[Records from a data collection]
▶
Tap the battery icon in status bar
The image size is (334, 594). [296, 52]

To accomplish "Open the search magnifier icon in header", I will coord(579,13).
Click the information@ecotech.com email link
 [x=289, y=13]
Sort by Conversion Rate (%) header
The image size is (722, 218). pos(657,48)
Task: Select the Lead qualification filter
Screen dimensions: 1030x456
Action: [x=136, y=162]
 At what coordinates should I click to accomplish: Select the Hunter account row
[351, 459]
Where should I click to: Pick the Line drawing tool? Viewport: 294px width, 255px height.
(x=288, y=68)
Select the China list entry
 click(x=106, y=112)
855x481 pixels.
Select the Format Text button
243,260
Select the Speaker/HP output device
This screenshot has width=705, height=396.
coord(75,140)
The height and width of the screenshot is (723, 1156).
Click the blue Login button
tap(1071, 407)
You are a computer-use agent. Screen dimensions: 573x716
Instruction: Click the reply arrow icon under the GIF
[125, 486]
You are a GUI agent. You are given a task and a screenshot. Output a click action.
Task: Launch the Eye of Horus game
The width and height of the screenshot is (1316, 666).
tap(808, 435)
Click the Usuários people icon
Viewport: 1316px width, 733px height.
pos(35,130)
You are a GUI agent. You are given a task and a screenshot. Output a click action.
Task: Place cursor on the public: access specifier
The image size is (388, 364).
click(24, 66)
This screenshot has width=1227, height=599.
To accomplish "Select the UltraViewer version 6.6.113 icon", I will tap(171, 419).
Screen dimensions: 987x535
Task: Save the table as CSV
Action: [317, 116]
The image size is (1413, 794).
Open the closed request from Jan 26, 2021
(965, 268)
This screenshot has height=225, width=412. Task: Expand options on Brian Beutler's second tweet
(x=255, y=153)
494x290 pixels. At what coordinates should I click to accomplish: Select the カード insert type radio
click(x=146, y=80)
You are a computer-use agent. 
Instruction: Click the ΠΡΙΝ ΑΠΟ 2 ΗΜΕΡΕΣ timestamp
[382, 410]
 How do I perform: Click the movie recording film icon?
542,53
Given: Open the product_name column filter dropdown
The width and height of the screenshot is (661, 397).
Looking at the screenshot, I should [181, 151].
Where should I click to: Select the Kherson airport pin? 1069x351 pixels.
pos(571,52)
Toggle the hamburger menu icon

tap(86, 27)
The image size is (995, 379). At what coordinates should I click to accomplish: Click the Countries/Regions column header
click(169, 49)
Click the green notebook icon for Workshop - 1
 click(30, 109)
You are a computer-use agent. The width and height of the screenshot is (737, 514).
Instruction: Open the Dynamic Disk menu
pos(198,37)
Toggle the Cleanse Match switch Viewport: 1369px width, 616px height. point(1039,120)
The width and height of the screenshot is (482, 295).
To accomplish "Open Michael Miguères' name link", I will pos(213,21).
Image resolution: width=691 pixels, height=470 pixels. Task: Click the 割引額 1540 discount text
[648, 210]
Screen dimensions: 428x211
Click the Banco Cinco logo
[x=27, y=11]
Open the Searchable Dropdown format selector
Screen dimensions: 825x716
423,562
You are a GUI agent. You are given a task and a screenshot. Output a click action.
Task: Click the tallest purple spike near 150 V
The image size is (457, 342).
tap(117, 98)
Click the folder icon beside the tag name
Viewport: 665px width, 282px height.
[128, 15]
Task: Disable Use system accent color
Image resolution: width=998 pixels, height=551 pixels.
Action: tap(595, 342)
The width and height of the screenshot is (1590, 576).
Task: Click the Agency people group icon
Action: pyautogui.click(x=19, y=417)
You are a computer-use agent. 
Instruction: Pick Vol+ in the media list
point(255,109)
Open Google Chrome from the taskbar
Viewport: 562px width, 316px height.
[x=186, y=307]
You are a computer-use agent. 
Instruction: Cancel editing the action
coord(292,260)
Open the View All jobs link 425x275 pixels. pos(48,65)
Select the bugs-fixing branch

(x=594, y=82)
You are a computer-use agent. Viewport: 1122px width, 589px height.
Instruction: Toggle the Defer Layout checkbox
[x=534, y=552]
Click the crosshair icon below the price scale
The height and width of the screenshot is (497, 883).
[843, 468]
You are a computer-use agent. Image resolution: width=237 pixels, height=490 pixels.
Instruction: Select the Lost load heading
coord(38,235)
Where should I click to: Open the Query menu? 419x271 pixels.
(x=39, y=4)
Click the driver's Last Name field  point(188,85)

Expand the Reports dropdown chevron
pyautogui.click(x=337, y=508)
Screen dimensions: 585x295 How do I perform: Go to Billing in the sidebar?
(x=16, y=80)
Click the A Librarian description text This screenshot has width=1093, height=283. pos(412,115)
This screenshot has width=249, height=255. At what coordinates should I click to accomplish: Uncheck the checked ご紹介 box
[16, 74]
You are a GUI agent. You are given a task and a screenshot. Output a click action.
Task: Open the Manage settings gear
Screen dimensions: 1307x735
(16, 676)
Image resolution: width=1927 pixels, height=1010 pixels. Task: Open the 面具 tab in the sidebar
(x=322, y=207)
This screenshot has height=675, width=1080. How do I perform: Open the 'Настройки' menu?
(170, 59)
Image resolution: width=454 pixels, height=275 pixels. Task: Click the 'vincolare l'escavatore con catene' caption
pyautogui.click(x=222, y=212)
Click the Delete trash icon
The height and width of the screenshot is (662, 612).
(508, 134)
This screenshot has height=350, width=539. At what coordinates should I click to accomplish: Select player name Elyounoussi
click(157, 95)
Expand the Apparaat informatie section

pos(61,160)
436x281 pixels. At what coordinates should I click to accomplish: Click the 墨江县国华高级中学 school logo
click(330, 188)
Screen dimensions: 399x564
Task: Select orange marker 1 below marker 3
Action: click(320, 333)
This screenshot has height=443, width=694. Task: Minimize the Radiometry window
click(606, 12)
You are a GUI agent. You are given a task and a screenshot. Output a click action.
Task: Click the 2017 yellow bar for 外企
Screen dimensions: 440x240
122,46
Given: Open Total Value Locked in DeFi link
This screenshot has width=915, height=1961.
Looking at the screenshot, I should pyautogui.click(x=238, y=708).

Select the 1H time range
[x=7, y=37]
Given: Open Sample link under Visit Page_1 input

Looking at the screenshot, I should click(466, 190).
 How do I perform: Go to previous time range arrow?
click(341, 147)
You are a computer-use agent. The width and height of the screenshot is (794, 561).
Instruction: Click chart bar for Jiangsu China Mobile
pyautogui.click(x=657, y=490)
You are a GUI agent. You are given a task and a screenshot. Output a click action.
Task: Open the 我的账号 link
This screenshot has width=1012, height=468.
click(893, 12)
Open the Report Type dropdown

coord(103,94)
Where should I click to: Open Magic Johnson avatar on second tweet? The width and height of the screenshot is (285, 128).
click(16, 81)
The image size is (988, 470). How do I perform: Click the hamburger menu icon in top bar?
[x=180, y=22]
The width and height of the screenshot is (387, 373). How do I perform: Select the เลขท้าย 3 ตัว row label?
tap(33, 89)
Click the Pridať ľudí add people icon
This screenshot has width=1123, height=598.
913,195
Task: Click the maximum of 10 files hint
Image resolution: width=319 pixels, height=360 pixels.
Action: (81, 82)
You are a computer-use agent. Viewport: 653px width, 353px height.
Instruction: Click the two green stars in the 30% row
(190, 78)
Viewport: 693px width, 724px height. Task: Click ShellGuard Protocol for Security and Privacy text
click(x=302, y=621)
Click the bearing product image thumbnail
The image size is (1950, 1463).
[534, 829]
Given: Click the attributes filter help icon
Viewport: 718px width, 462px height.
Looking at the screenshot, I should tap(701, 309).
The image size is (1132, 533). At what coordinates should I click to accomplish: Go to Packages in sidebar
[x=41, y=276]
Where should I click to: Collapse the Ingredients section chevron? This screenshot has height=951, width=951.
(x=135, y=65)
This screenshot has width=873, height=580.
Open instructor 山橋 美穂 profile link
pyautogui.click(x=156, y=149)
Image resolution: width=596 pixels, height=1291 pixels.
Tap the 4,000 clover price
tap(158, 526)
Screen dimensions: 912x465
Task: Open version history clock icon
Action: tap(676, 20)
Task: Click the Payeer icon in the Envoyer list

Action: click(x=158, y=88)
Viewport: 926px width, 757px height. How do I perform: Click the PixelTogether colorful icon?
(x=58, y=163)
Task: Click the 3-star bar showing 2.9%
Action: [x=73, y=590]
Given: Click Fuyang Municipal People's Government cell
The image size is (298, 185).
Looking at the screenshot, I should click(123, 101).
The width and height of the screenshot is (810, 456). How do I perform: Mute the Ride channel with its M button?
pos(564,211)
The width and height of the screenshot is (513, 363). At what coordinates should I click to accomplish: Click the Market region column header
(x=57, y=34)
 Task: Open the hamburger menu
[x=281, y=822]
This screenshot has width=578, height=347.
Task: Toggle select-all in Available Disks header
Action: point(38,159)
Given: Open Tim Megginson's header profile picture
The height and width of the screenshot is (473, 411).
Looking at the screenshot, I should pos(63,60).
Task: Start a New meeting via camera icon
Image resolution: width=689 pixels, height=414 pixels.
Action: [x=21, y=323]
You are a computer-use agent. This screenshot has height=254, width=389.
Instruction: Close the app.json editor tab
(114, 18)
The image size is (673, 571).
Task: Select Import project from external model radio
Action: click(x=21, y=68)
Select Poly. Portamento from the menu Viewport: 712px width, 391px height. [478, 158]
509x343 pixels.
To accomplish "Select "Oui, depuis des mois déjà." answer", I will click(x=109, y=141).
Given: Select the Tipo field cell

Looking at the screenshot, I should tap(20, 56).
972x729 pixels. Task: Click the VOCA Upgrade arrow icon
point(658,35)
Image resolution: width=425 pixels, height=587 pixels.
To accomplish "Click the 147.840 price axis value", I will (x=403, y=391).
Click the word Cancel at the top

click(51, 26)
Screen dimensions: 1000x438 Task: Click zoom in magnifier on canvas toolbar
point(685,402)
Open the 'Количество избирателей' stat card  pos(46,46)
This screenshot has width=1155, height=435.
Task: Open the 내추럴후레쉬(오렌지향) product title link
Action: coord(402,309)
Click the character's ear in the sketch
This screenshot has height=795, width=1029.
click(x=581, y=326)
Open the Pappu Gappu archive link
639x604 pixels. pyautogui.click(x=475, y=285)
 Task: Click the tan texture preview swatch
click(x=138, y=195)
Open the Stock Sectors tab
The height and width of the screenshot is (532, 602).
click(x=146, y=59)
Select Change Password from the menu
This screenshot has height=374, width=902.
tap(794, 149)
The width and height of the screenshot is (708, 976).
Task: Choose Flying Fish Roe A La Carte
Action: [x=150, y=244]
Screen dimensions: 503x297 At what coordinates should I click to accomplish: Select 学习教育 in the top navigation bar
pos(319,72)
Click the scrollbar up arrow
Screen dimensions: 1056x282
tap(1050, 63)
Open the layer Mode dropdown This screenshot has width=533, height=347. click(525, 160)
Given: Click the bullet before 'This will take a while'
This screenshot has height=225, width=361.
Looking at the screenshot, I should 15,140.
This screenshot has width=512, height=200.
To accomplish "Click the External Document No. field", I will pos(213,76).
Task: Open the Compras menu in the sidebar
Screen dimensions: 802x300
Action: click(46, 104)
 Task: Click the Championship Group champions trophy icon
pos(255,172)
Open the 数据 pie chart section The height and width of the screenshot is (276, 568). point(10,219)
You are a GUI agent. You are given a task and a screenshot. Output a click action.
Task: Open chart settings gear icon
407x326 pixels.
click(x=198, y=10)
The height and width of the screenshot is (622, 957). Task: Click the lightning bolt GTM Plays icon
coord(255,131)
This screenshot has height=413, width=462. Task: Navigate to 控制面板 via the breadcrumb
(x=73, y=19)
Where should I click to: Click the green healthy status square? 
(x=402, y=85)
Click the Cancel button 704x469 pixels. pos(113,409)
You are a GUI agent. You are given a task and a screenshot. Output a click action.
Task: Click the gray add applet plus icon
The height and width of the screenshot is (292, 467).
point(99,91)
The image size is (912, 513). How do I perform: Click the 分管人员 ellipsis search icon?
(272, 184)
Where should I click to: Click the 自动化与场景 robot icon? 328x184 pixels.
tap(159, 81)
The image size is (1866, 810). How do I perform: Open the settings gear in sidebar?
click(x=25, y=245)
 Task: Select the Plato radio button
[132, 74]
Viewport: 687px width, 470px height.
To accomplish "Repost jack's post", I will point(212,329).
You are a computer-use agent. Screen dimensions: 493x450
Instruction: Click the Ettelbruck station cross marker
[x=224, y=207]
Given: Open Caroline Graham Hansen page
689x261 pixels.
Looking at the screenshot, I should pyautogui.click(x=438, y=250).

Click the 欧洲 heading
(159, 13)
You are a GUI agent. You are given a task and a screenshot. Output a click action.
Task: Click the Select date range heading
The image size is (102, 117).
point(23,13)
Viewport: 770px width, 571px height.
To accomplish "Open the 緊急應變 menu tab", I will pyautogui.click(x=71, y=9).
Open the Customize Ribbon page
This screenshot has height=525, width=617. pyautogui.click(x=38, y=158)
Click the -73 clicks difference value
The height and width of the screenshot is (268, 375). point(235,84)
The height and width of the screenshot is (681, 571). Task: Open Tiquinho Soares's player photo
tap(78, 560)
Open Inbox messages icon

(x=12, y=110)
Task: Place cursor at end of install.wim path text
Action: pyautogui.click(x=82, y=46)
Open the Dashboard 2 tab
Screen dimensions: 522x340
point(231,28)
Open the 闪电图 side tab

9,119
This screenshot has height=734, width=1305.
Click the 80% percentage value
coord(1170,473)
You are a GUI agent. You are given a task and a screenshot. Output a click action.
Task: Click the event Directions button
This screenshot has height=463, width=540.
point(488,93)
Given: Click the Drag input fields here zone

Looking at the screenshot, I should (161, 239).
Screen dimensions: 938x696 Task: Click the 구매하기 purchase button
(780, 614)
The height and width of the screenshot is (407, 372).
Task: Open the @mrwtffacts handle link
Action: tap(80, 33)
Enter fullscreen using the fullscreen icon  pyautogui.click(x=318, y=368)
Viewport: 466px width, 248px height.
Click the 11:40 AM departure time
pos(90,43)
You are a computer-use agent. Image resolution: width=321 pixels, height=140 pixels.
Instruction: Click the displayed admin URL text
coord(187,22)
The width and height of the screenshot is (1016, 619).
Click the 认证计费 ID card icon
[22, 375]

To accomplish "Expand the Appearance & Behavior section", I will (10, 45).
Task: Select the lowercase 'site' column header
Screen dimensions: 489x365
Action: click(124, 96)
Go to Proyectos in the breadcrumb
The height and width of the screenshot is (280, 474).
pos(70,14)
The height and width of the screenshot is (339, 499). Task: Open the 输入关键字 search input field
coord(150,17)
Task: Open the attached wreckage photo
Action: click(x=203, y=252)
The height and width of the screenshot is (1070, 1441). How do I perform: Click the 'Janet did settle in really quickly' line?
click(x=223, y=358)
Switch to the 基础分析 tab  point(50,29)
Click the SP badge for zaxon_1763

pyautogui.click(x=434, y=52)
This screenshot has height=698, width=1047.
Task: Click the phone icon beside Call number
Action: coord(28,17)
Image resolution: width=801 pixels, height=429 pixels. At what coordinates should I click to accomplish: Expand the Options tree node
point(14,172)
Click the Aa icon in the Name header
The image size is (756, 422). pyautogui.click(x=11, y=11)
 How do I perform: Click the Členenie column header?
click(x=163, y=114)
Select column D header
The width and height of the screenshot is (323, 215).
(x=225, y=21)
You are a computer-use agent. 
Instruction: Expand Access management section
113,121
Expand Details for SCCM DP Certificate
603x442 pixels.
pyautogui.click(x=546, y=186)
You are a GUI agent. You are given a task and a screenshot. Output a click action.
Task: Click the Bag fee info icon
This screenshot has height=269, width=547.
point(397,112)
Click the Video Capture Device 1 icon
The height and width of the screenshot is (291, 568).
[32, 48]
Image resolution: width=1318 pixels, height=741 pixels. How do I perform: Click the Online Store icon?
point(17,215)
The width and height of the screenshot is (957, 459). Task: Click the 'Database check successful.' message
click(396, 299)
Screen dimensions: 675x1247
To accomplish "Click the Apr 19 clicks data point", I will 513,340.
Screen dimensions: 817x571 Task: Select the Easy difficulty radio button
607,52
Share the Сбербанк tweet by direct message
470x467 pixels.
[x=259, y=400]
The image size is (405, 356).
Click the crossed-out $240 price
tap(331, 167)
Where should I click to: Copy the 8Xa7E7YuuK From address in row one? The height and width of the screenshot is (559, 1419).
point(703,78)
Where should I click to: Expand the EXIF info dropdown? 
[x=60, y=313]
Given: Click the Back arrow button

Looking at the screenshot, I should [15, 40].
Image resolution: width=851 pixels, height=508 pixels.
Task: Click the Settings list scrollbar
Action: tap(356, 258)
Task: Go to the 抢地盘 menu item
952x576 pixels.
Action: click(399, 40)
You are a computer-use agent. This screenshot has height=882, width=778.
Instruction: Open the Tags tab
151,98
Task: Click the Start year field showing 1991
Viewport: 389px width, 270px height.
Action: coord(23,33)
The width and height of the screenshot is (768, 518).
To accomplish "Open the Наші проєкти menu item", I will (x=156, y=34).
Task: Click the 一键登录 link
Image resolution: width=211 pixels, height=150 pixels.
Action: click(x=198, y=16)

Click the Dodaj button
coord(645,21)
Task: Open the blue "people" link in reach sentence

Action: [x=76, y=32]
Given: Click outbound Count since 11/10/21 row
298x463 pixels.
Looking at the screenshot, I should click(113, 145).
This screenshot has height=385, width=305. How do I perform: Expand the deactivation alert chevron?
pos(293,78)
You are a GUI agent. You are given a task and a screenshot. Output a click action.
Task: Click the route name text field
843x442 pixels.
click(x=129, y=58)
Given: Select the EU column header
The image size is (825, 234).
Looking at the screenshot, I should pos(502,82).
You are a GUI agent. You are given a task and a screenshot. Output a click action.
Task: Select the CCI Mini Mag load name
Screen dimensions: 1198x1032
◀
- **REQUIRED WORK**
Return word for word the lines above from the line with "Click the bearing product image thumbnail" to the line with "Task: Start a New meeting via camera icon", including both and leaving out all others.

- **THE ANSWER**
Click the bearing product image thumbnail
The image size is (1950, 1463).
[534, 829]
Given: Click the attributes filter help icon
Viewport: 718px width, 462px height.
Looking at the screenshot, I should tap(701, 309).
The image size is (1132, 533). At what coordinates should I click to accomplish: Go to Packages in sidebar
[x=41, y=276]
Where should I click to: Collapse the Ingredients section chevron? This screenshot has height=951, width=951.
(x=135, y=65)
This screenshot has width=873, height=580.
Open instructor 山橋 美穂 profile link
pyautogui.click(x=156, y=149)
Image resolution: width=596 pixels, height=1291 pixels.
Tap the 4,000 clover price
tap(158, 526)
Screen dimensions: 912x465
Task: Open version history clock icon
Action: tap(676, 20)
Task: Click the Payeer icon in the Envoyer list

Action: click(x=158, y=88)
Viewport: 926px width, 757px height. How do I perform: Click the PixelTogether colorful icon?
(x=58, y=163)
Task: Click the 3-star bar showing 2.9%
Action: [x=73, y=590]
Given: Click Fuyang Municipal People's Government cell
The image size is (298, 185).
Looking at the screenshot, I should click(123, 101).
The width and height of the screenshot is (810, 456). How do I perform: Mute the Ride channel with its M button?
pos(564,211)
The width and height of the screenshot is (513, 363). At what coordinates should I click to accomplish: Click the Market region column header
(x=57, y=34)
 Task: Open the hamburger menu
[x=281, y=822]
This screenshot has width=578, height=347.
Task: Toggle select-all in Available Disks header
Action: point(38,159)
Given: Open Tim Megginson's header profile picture
The height and width of the screenshot is (473, 411).
Looking at the screenshot, I should pos(63,60).
Task: Start a New meeting via camera icon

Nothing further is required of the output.